The Commissioner Of Income Tax vs Chemical And Allied Products ... on 1 November, 2006
Income Tax ReferenceCourt
Date
Bench
Citation
Keywords
Income Tax Act 1961, Section 254(2), Section 256(2), Rectification of mistake, Mistake apparent from record, Income Tax Appellate Tribunal, Power of review, Undisclosed income, Cash credits, Genuineness of transactions, Income Tax Reference, Debatable point, Obvious error, Jurisdictional error.
Sections & Acts
* Income Tax Act, 1961: Section 256(2), Section 254(2)
Case details are shown in the header and cards above. Below is the synopsis extracted from the judgment summary.
Subject
Income Tax – Rectification of Mistake Apparent from Record – Power of Review of Income Tax Appellate Tribunal
Key Legal Propositions
- The scope of "mistake apparent from the record" under Section 254(2) of the Income Tax Act, 1961, is restricted to obvious and patent errors, excluding points that require a long process of reasoning or are debatable in nature.
- The Income Tax Appellate Tribunal, being a creature of statute, does not possess inherent power of review of its own orders unless such power is expressly conferred by the statute.
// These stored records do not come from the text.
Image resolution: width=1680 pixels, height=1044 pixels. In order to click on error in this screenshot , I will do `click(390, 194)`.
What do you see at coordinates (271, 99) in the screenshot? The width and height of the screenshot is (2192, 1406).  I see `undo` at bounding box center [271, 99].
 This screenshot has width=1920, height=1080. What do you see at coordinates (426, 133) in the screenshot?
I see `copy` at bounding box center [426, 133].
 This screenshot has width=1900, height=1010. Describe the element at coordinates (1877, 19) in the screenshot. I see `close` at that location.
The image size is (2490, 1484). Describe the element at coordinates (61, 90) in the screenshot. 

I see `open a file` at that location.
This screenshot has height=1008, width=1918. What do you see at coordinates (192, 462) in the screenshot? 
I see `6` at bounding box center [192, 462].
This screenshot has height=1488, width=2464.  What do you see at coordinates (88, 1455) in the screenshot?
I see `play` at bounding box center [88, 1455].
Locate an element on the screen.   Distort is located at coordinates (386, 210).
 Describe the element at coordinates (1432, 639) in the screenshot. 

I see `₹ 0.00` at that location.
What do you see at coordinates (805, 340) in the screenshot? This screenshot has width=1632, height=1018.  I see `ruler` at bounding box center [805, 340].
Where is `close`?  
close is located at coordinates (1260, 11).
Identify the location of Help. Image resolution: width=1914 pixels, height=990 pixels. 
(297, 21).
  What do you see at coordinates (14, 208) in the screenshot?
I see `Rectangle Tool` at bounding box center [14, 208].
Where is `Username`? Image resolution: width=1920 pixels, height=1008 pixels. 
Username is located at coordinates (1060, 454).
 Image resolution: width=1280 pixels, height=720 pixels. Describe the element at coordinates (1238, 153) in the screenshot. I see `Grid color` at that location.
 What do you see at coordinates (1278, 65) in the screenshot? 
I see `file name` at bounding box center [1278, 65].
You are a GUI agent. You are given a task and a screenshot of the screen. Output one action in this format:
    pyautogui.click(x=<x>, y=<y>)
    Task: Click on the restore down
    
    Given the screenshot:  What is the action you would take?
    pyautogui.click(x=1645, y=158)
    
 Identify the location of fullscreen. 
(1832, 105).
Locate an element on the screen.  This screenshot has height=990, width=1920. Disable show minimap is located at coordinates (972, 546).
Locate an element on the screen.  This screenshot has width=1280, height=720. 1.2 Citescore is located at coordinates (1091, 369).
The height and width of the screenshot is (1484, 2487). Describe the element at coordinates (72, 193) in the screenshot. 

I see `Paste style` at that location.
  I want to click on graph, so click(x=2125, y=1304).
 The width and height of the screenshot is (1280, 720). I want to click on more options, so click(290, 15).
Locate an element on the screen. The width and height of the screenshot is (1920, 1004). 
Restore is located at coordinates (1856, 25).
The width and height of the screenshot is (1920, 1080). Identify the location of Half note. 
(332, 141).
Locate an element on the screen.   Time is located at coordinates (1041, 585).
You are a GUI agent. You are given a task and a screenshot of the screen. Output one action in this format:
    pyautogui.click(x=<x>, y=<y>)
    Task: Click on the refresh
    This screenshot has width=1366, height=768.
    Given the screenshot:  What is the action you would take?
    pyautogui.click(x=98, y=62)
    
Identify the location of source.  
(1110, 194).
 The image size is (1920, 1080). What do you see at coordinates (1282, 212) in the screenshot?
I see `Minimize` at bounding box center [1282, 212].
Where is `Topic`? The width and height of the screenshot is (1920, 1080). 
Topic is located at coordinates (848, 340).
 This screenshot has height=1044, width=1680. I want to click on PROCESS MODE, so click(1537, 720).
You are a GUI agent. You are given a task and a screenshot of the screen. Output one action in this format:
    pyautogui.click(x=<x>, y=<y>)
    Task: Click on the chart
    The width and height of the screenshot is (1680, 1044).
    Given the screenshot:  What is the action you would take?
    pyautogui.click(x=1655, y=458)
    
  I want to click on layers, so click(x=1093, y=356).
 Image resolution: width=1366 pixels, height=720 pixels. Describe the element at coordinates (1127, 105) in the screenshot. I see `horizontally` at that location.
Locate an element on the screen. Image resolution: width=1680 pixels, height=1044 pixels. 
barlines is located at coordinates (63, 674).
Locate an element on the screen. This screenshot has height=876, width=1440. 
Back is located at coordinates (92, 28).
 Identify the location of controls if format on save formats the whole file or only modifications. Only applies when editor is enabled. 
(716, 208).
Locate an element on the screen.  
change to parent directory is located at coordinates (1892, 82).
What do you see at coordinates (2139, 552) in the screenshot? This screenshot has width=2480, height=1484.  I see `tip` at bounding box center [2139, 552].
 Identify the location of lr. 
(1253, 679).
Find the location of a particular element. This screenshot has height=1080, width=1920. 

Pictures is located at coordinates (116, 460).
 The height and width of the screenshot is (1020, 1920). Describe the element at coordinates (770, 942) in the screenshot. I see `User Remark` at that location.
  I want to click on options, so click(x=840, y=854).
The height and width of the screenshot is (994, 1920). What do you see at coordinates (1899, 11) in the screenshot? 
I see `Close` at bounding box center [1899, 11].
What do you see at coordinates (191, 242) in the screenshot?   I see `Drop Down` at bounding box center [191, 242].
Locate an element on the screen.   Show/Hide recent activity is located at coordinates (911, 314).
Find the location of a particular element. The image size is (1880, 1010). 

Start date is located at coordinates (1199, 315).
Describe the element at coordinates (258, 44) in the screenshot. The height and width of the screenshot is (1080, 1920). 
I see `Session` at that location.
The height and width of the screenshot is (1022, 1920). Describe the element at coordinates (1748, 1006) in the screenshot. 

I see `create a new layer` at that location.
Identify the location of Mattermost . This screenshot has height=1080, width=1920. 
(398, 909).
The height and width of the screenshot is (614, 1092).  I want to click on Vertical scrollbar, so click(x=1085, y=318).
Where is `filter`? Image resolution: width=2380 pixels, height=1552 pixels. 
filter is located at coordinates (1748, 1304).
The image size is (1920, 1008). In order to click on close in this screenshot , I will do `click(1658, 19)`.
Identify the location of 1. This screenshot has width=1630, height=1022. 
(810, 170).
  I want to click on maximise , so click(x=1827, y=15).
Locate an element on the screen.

- Rectification proceedings under Section 254(2) cannot be employed as a mechanism to exercise review powers, especially when a similar application on the same facts has been previously rejected and the alleged mistake involves a debatable issue.
Judgment Summary
Background
The Income Tax Appellate Tribunal, Allahabad, referred two questions of law under Section 256(2) of the Income Tax Act, 1961, for the opinion of the High Court, pertaining to the Assessment Year 1974-75. The dispute originated when the Assessing Officer treated certain deposits of Rs. 1,49,360 from 83 persons, claimed by the assessee as trade deposits, as undisclosed income. While the Commissioner of Income-tax (Appeals) deleted this addition, the Tribunal, in its initial order dated 13.03.1987, restored the Assessing Officer's assessment. The Tribunal's adverse inference regarding the genuineness of credits was partly based on an observation that goods were supplied to different parties (M/s. Kishori Lal Kedarnath and M/s. Babulal & Co.) "on the same date at the same place" but at varying rates. Subsequently, the assessee filed a rectification application (MA No. 34/Alld/1989), contending a factual error that the two parties were located in distinct tehsils (Siswa Bazar and Barhalganj respectively), not at the same place, and therefore the adverse inference was drawn under a misconception of fact. The Revenue opposed this application, citing the absence of a mistake apparent from record and pointing out the prior rejection of a similar application (MA No. 100/Alld/1987) on 16.11.1987. Despite this, the Tribunal, by its order dated 21.06.1988, allowed the second application, accepting the existence of a mistake apparent from the record regarding the parties' locations, and consequently recalled its order dated 13.03.1987. The High Court was called upon to determine the legal justification of the Tribunal's actions.